Code for Hierarchical Multi-modal Fusion Tracker in CVPR2022 paper Visible-Thermal UAV Tracking: A Large-Scale Benchmark and New Baseline, which is a strong baseline for RGB-T tracking.
Three complementary modules are introduced for multi-modal fusion
- Complementary Image Fusion(CIF): CIF aims to use a shared backbone to extract complementary information and Kullback–Leibler divergence loss is introduced to unify the feature distribution.
- Discriminative Feature Fusion(DFF): DFF aims to build individual representations for both modalities and learns a channel-wise modality weight to fuse them.
- Adaptive Decision Fusion(ADF): ADF is to adaptively provide the final response by considering the results of two branches and the modality confidence.
The pretrained model are available at [GoogleDrive] and [BaiduDisk]
conda create -n HMFT python=3.6
conda activate HMFT
cd $Path_to_HMFT$
bash install.sh
cd $Path_to_HMFT$/mfDiMP/pytracking
python demo.py
cd $Path_to_HMFT$/mfDiMP/pytracking
python run_VTUAV.py
python run_GTOT.py
python run_RGBT210.py
python run_RGBT234.py
The results can be found at [GoogleDrive] and [BaiduDisk]

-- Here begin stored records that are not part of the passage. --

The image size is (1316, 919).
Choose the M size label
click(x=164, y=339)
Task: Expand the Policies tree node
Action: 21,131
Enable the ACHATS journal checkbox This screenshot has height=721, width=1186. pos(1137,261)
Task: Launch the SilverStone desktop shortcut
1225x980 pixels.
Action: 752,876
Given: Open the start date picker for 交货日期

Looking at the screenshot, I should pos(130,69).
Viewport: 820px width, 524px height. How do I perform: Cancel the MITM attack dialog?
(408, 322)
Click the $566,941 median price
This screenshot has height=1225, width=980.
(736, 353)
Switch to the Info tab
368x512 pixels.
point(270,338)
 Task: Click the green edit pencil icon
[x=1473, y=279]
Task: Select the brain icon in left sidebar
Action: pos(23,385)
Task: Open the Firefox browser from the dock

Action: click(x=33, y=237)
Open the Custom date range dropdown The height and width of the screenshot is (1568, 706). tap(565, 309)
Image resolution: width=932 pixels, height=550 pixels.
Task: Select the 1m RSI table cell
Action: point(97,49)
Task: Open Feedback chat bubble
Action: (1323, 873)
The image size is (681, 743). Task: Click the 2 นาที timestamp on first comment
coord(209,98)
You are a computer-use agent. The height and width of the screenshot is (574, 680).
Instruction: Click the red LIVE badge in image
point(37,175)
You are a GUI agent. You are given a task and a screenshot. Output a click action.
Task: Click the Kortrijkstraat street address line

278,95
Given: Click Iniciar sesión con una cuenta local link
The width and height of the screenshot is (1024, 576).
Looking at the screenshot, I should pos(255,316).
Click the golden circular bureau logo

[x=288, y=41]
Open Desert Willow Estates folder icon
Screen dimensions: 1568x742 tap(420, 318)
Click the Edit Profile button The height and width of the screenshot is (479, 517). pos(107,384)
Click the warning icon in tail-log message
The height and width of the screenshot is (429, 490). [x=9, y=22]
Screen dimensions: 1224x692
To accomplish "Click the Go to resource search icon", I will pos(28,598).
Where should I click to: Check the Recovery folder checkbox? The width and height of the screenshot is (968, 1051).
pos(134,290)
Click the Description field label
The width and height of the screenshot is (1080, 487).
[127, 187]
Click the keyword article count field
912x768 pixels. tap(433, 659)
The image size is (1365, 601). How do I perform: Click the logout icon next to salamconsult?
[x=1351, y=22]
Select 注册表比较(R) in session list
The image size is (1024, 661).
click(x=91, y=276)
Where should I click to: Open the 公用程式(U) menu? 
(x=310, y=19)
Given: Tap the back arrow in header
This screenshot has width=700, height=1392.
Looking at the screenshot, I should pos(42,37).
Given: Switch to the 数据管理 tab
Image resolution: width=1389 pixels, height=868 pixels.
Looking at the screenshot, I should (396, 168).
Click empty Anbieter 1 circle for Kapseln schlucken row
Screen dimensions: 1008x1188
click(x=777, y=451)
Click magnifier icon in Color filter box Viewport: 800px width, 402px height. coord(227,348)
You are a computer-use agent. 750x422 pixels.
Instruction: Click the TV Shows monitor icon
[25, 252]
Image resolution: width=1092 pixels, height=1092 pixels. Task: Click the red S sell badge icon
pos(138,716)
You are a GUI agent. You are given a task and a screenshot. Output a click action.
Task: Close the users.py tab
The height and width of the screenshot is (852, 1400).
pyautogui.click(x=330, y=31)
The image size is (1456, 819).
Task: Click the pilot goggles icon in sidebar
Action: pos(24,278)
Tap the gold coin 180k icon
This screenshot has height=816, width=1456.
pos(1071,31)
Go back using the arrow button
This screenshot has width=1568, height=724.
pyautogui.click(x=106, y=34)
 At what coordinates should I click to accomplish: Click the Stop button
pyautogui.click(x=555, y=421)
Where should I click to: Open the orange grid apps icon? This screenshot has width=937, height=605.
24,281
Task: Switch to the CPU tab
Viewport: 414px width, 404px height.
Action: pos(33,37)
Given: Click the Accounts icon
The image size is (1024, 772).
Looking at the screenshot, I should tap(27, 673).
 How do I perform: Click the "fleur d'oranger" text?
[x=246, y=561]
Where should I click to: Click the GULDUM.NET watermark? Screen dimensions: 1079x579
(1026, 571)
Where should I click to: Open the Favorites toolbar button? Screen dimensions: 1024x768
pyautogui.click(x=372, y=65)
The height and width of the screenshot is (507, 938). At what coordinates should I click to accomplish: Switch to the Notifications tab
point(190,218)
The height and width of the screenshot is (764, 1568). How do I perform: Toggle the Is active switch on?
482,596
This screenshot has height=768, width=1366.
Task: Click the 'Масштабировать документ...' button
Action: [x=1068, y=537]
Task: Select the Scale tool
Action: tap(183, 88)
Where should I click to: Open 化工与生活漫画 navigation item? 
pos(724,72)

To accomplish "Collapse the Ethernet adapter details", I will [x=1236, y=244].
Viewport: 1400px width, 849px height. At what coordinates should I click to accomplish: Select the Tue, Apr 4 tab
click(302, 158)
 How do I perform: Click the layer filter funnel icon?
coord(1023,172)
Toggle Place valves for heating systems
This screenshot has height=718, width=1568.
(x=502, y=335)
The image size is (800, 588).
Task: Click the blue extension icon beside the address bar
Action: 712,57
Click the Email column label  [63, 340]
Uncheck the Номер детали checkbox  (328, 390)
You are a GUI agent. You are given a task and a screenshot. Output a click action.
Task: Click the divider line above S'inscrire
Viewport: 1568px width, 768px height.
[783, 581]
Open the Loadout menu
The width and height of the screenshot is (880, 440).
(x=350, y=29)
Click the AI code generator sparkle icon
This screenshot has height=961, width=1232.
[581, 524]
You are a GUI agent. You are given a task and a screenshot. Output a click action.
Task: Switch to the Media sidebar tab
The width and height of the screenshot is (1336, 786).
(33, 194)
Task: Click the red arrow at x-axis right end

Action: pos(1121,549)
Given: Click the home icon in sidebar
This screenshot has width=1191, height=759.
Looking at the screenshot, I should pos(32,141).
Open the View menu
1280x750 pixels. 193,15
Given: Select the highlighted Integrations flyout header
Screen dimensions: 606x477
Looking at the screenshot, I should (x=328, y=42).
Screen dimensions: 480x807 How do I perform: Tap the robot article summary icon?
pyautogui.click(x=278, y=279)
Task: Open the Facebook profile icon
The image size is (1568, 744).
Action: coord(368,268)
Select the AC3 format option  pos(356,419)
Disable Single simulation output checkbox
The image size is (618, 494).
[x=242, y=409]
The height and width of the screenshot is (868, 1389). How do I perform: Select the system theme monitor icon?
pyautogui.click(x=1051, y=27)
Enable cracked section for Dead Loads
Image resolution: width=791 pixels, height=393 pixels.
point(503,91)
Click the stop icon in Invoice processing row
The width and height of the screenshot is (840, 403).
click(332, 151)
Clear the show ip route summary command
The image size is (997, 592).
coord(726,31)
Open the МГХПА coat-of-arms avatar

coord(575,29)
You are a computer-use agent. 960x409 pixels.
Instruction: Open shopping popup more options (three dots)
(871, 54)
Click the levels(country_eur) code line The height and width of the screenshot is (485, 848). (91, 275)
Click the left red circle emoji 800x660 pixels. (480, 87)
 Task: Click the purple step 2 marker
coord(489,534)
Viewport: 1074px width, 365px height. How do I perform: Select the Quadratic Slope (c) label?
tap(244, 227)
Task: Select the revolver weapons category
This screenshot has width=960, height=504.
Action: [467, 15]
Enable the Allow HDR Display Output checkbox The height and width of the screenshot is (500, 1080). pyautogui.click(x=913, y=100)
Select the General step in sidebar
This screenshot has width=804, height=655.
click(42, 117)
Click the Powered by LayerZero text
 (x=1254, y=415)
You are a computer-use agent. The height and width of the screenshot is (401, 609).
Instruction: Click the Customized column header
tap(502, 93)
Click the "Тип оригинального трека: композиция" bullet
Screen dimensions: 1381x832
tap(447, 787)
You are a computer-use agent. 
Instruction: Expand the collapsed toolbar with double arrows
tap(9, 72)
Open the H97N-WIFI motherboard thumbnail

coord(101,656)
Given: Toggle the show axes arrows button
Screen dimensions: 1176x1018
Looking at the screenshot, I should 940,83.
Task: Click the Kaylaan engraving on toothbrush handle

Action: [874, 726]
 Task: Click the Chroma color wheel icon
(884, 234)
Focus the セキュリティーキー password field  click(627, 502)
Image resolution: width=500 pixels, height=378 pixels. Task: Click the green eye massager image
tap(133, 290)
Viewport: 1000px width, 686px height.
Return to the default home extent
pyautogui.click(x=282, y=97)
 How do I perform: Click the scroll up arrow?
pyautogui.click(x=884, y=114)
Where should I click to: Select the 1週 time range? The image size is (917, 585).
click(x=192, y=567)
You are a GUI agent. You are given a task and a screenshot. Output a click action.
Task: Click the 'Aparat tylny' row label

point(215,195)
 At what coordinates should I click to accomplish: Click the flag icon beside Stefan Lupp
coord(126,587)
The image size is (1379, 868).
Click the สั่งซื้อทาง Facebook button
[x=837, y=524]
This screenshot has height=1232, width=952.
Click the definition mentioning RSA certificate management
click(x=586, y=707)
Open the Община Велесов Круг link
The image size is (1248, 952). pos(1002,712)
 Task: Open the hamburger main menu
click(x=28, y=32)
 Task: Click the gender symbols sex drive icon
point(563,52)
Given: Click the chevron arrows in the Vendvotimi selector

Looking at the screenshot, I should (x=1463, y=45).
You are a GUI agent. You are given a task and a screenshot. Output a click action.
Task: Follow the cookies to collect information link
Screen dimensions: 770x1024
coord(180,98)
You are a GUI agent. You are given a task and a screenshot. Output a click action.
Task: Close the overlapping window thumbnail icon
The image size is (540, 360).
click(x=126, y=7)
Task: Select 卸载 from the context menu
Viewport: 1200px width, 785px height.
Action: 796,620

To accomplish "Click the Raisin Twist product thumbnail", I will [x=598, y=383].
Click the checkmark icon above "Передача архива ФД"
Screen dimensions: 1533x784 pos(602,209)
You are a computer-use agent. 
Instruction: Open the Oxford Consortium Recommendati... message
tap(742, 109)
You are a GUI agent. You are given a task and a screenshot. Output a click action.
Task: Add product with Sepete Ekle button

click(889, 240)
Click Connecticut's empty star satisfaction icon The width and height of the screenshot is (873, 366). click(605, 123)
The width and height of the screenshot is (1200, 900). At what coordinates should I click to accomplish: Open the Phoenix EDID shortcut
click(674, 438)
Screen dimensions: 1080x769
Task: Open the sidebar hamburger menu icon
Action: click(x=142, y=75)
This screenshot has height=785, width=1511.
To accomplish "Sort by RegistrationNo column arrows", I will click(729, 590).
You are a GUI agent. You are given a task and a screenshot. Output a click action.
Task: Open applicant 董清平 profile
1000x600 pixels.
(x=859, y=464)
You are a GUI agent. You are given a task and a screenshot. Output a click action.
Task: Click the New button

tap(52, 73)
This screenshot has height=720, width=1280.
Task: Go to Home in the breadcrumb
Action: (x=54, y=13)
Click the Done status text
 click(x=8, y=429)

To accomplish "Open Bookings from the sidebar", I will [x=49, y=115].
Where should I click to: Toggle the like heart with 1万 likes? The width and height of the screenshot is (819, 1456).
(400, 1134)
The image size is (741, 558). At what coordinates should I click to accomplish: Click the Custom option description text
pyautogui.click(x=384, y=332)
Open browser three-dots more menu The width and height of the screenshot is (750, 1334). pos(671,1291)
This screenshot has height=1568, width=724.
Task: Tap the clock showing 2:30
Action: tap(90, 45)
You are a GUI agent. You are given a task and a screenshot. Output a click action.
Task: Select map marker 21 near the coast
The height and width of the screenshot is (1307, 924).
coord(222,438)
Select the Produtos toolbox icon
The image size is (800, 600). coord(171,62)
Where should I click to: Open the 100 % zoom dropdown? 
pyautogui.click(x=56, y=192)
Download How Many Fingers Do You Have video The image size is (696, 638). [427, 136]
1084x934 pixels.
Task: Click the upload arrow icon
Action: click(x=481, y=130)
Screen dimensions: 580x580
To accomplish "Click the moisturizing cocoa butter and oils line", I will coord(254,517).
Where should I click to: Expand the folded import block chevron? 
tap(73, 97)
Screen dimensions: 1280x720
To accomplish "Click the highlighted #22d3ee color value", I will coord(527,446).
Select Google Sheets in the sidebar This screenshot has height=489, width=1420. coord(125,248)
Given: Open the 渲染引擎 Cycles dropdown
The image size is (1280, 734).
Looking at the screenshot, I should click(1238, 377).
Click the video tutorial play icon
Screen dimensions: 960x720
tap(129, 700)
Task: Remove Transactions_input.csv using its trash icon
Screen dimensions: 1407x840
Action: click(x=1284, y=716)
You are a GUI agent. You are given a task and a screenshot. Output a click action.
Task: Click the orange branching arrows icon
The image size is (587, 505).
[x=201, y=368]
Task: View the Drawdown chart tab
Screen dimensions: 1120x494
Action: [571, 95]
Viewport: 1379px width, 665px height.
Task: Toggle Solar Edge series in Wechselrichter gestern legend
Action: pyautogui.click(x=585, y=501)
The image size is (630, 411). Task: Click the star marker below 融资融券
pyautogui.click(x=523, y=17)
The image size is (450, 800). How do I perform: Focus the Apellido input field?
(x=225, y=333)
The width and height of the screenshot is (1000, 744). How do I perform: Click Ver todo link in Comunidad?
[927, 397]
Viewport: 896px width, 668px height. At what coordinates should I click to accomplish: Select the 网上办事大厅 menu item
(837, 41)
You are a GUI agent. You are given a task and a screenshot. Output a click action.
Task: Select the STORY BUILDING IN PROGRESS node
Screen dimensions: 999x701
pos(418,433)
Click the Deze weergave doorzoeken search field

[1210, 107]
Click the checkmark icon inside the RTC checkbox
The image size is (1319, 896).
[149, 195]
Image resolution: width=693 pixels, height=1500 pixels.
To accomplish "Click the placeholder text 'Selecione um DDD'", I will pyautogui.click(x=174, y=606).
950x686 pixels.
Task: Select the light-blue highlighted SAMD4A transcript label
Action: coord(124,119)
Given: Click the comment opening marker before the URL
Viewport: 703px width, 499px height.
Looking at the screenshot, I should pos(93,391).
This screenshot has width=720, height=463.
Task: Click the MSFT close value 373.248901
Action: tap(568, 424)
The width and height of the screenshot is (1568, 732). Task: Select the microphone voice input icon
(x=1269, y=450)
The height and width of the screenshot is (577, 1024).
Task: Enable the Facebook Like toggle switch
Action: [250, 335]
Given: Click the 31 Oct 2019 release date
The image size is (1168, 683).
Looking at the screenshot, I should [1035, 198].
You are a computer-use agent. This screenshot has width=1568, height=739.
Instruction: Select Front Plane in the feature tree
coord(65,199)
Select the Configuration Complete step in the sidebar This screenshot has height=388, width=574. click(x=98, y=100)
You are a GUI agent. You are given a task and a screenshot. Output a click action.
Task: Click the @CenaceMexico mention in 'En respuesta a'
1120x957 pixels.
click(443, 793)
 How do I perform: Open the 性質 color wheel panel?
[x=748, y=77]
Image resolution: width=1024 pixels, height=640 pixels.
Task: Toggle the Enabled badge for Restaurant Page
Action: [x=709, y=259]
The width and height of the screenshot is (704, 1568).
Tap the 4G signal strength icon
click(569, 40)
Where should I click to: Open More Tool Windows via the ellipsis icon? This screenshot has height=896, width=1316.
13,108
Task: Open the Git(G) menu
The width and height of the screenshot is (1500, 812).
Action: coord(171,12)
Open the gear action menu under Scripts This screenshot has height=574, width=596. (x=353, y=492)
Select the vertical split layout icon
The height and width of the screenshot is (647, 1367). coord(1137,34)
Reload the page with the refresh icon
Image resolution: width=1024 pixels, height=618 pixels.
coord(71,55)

If you find our work useful, please cite
@InProceedings{Zhang_CVPR22_VTUAV, author = {Zhang Pengyu and Jie Zhao and Dong Wang and Huchuan Lu and Xiang Ruan}, title = {Visible-Thermal UAV Tracking: A Large-Scale Benchmark and New Baseline}, booktitle = {Proceedings of the IEEE conference on computer vision and pattern recognition}, year = {2022} }